Question

You may obtain the graph of $$y=e^{x-2}$$ by translating the graph of $$y=e^{x}$$ two units to the right. Find a constant $$k$$ such that the graph of $$y=k e^{x}$$ is the same as the graph of $$y=e^{x-2}$$. Verify your result by graphing both functions.

Answer

**step1** Understanding the problem

We are given two functions, $$y=k e^{x}$$ and $$y=e^{x-2}$$. The problem asks us to find a constant $$k$$ such that the graph of $$y=k e^{x}$$ is identical to the graph of $$y=e^{x-2}$$. This means that for the two graphs to be the same, their equations must be equal for all possible values of $$x$$. Therefore, we need to solve the equation $$k e^{x} = e^{x-2}$$ for the constant $$k$$.

**step2** Applying properties of exponents

To find $$k$$, we need to manipulate the equation $$k e^{x} = e^{x-2}$$. We can use the property of exponents which states that $$a^{m-n} = a^m \cdot a^{-n}$$. Applying this property to the right side of our equation, $$e^{x-2}$$, we can rewrite it as a product of two exponential terms: $$e^{x} \cdot e^{-2}$$.
So, our equation becomes $$k e^{x} = e^{x} \cdot e^{-2}$$.

**step3** Solving for k

Now we have the equation $$k e^{x} = e^{x} \cdot e^{-2}$$. To isolate $$k$$, we can divide both sides of the equation by $$e^{x}$$. It is important to note that the exponential function $$e^{x}$$ is always positive and never equals zero, so dividing by $$e^{x}$$ is a valid operation.
$$ \frac{k e^{x}}{e^{x}} = \frac{e^{x} \cdot e^{-2}}{e^{x}} $$
After performing the division, the $$e^{x}$$ terms cancel out on both sides, leaving us with the value of $$k$$:
$$k = e^{-2}$$

**step4** Expressing k in a simplified form

The constant $$k$$ is found to be $$e^{-2}$$. We can also express this using another property of exponents, $$a^{-n} = \frac{1}{a^n}$$.
Therefore, $$k = \frac{1}{e^2}$$. This is the exact value of the constant $$k$$ that makes the two functions identical.

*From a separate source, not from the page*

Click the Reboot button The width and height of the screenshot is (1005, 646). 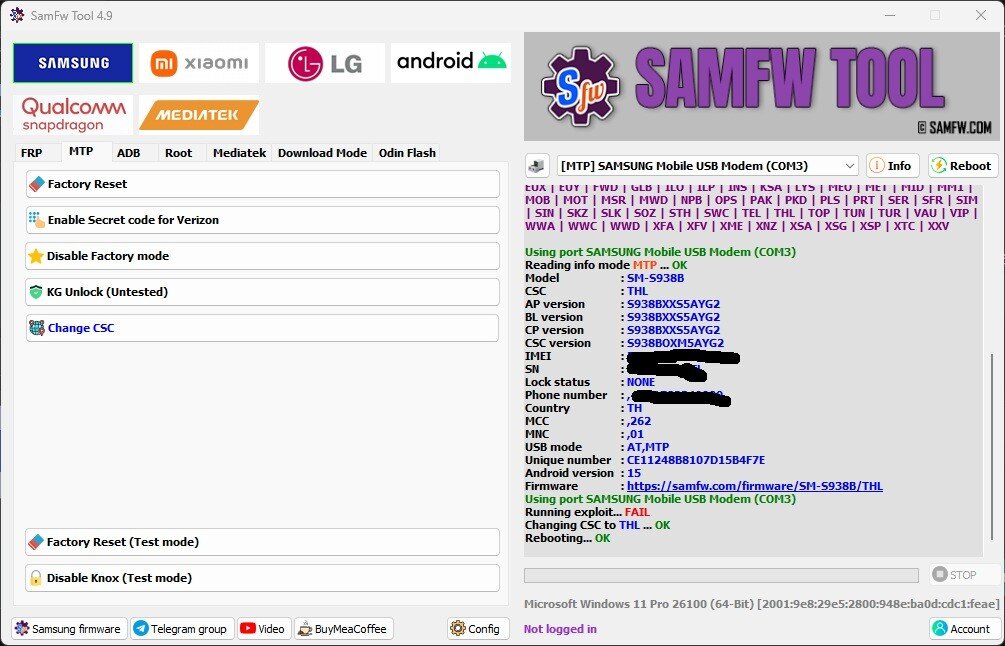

**step5** Verifying the result

To verify our solution, we substitute the value of $$k = \frac{1}{e^2}$$ back into the original first function, $$y = k e^{x}$$.
Substituting $$k$$, we get $$y = \left(\frac{1}{e^2}\right) e^{x}$$.
Using the exponent rule $$a^{-n} \cdot a^m = a^{m-n}$$, we can rewrite $$\left(\frac{1}{e^2}\right) e^{x}$$ as $$e^{-2} \cdot e^{x} = e^{x-2}$$.
This shows that when $$k = \frac{1}{e^2}$$, the function $$y = k e^{x}$$ becomes $$y = e^{x-2}$$, which is exactly the second function given in the problem. This confirms that our calculated value of $$k$$ is correct.

**step6** Graphing verification

To verify the result by graphing, one would use a graphing tool or graph paper to plot both functions: $$y = \frac{1}{e^2} e^{x}$$ and $$y = e^{x-2}$$.
Since $$e$$ is approximately $$2.718$$, $$e^2$$ is approximately $$2.718 \times 2.718 \approx 7.389$$.
Therefore, $$\frac{1}{e^2}$$ is approximately $$\frac{1}{7.389} \approx 0.135$$.
So, one would be plotting $$y \approx 0.135 e^{x}$$ and $$y = e^{x-2}$$.
If plotted correctly, it would be visually evident that the two graphs lie perfectly on top of each other, indicating that they are indeed the same function for all values of $$x$$.